Wednesday, March 01, 2006
Clinging
Having an at home with my essay day today, for which I am very grateful. I'm on yet another cold which is alerting me to the fact that one can only cope with so much, and then something will start shouting. Because I have so many control issues, it's usually my body first, so I'm trying to listen. I'm finding it very hard, I'm still feeling innundated by the outside world. Like many people, the path of recovery for me, involves saying no, but I'm really only starting to learn what that means. it's not, as I thought lol, abut saying no, and then expecting the world to ignore you, but it's actually about being no lololol. I have to laugh, as to me it sounds quite funny. Amidst the laughter there is a lot of truth there, after all if I dont focus on my essay and make it my number one top priority atm, who will? Typing this I remember talking to the Lama, and he said how focus does not need to be rigid, but one needs to allow your focus to be diverted, but also allow it to come back. I think that's where I'm going wrong. I have the focus, but I dont have the gently coming back bit lol, which is more the point of practice. I think this is part of this deeper thing for me atm, of what am I really doing, ie practice, practice practice! The one thing I've done since I've been sick, is to meditate every day. So in some very real way I did really need this lol!
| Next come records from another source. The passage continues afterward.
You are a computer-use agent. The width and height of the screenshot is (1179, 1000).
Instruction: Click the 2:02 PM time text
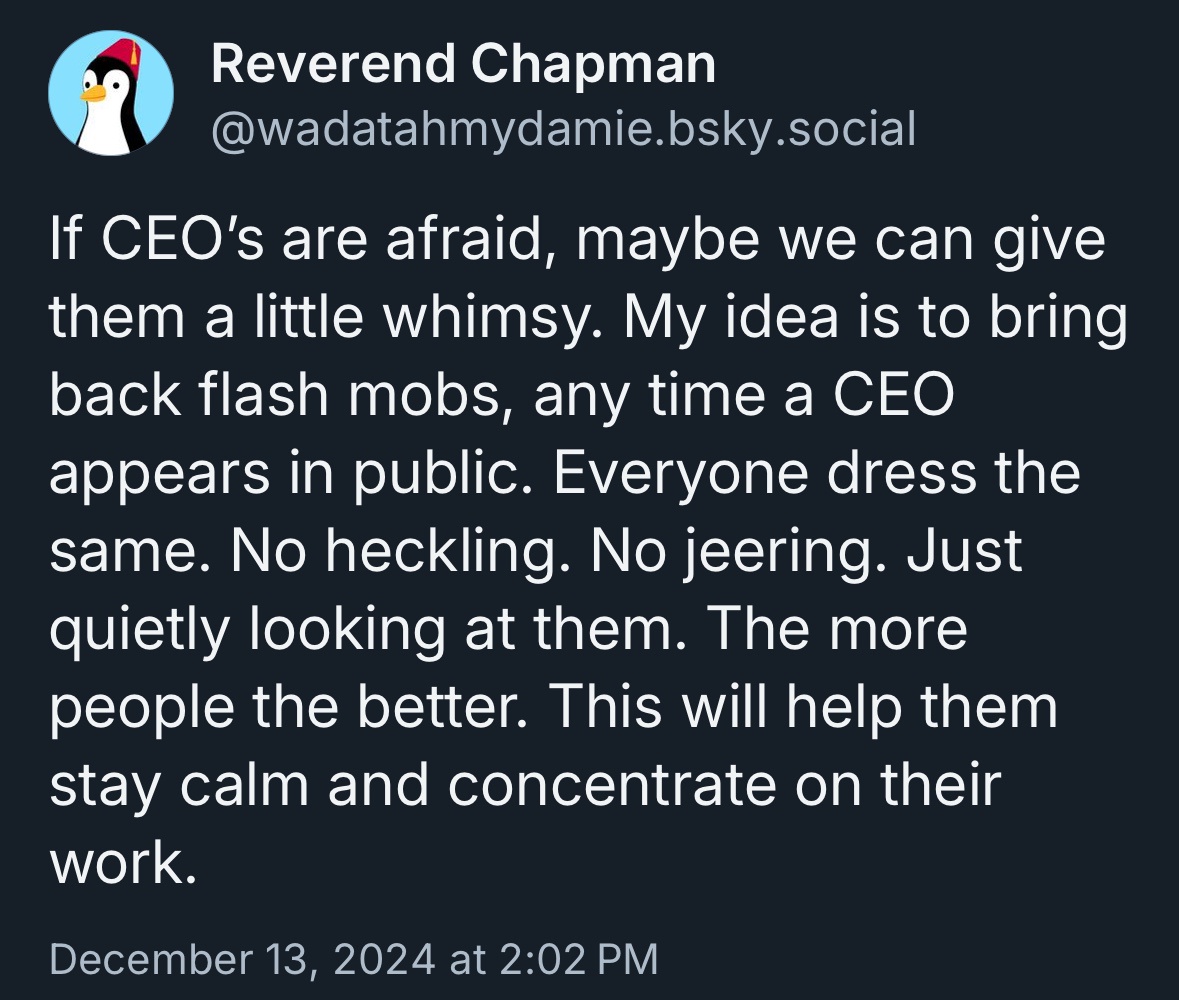(x=578, y=959)
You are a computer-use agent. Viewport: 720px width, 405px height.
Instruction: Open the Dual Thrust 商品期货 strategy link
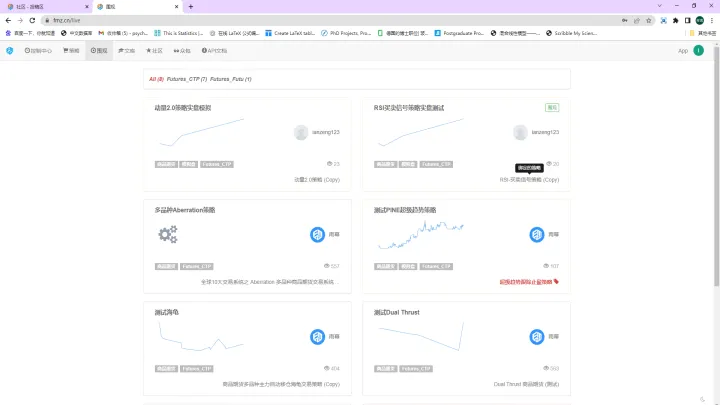point(526,383)
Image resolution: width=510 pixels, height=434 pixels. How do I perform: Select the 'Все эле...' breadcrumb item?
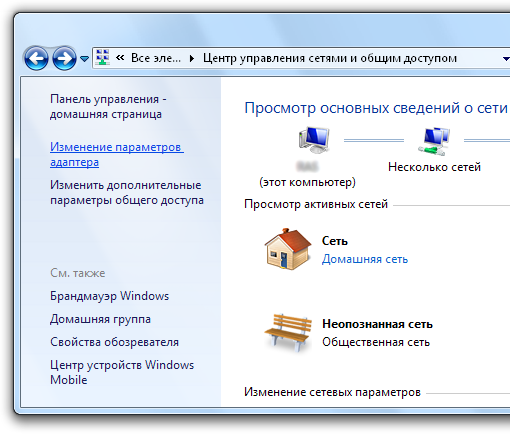pos(156,58)
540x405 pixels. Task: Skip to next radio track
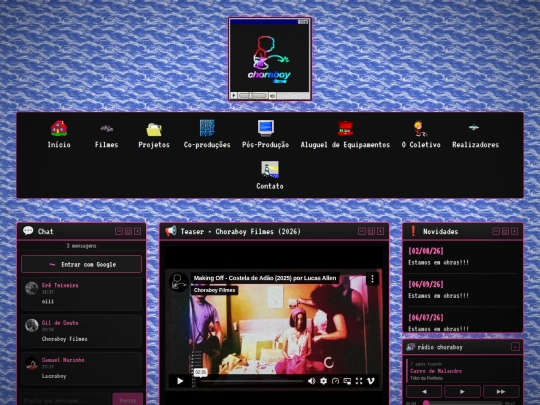click(501, 392)
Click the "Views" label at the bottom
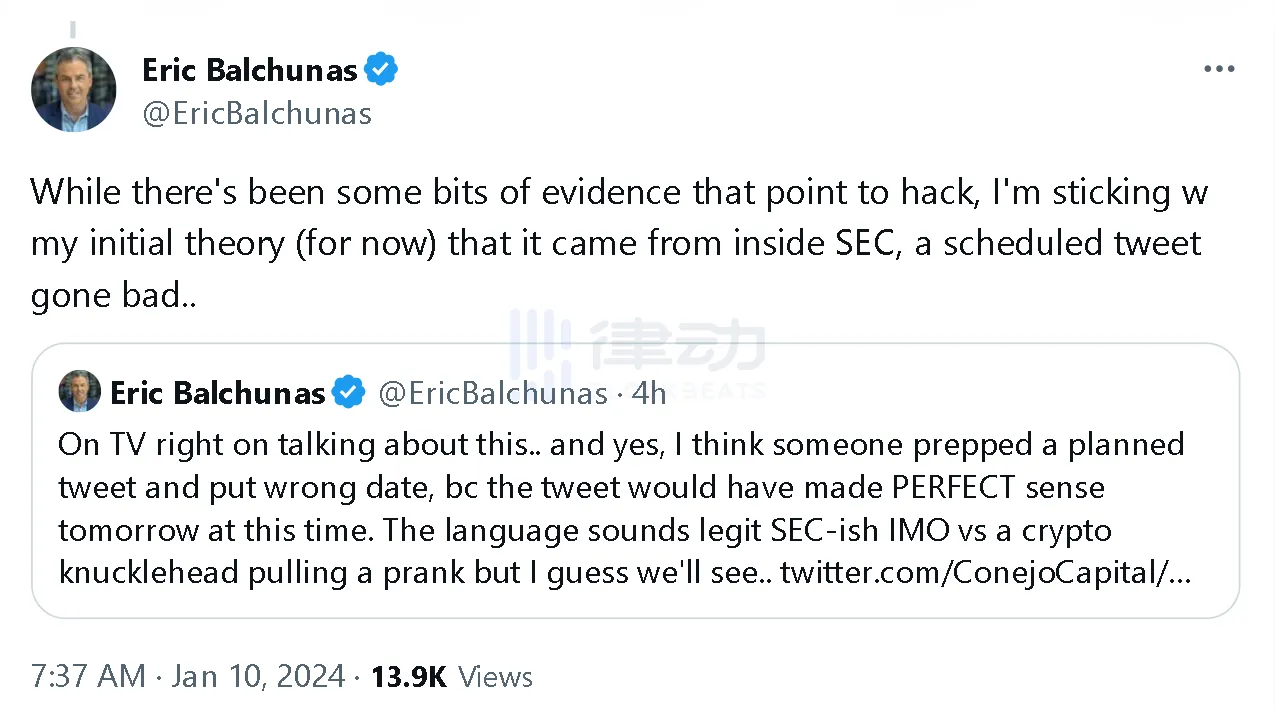1275x710 pixels. 496,677
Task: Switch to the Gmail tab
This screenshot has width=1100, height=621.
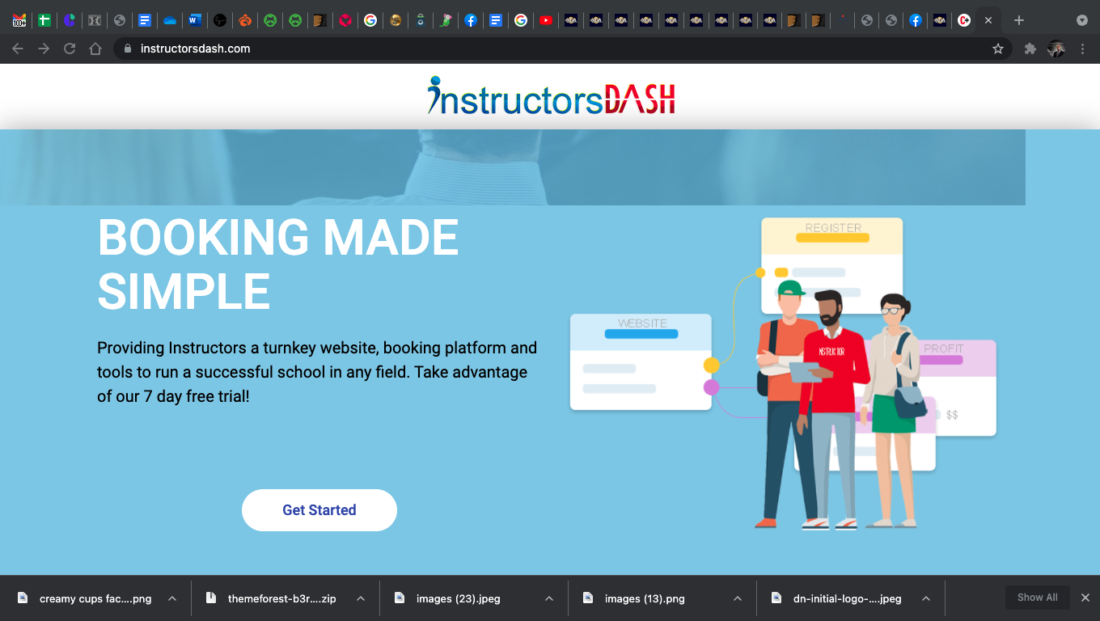Action: [x=19, y=20]
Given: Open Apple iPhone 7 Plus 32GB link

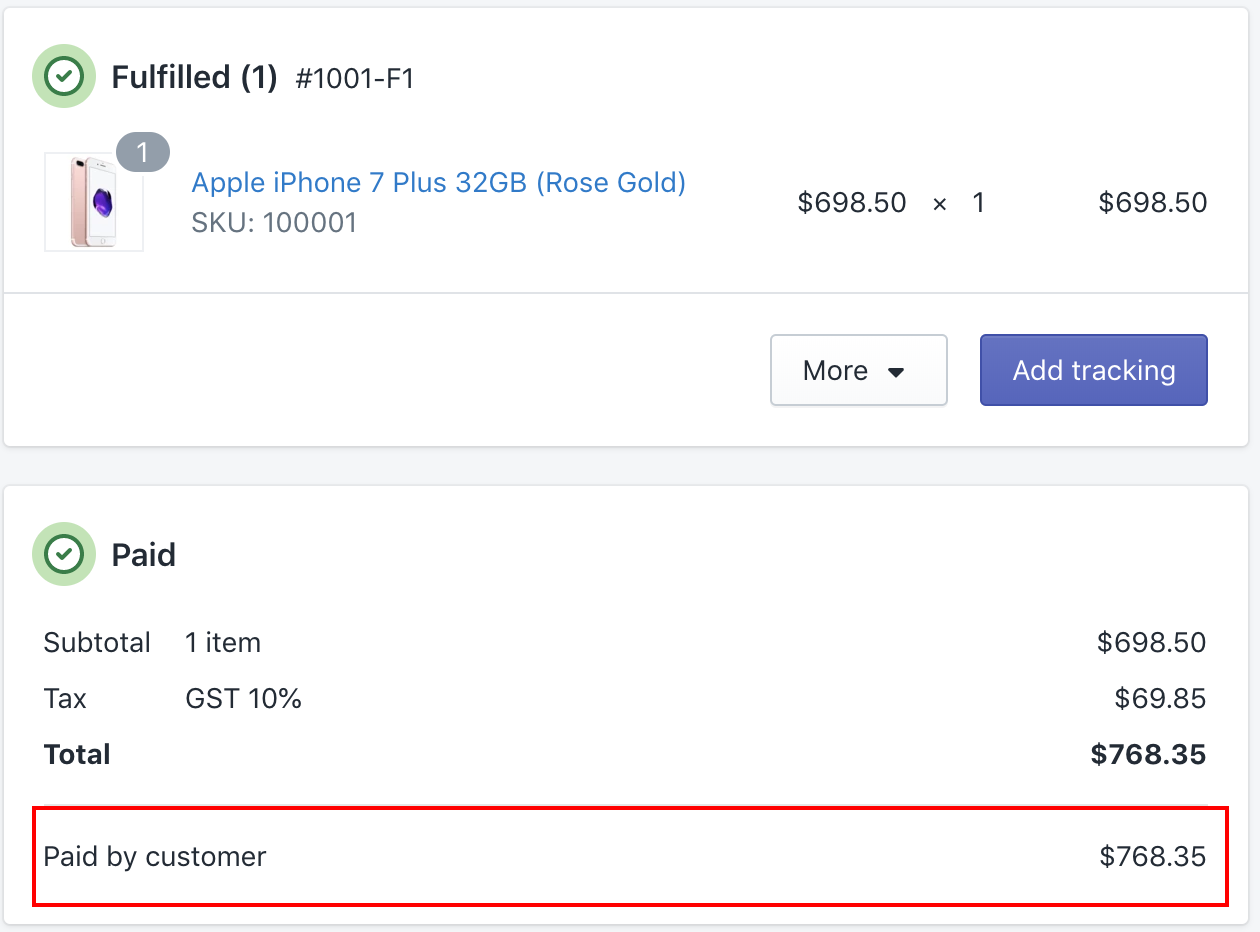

Choosing to re-engage with the world after a long illness is always going to be challanging, and, I guess, my lack of gentleness is causing drama wich makes me flare physically. Hmnmmm. Ian just reminded my of a lovely image of Alokiteswara where he/she is surrounded by clouds, but calmly pours water (you find that image here, look to the left of the page. This is Ian's order). Ian said, one just needs to be like that regardless sometimes. I of course reacted saying well I'm not calm, Ian said how do you know that? I said that, that's what everyone says, and again Ian reminded me that not everyone does, which is actually very true. So again, my clinging, and over rigid focus is misleading me. Obviously by continuing to disbelieve in that part of me which is calm I'm really not helping myself lolol. Back to practice!
Deep bows to all of you who I encounter along this path.
Deep bows to all of you who I encounter along this path.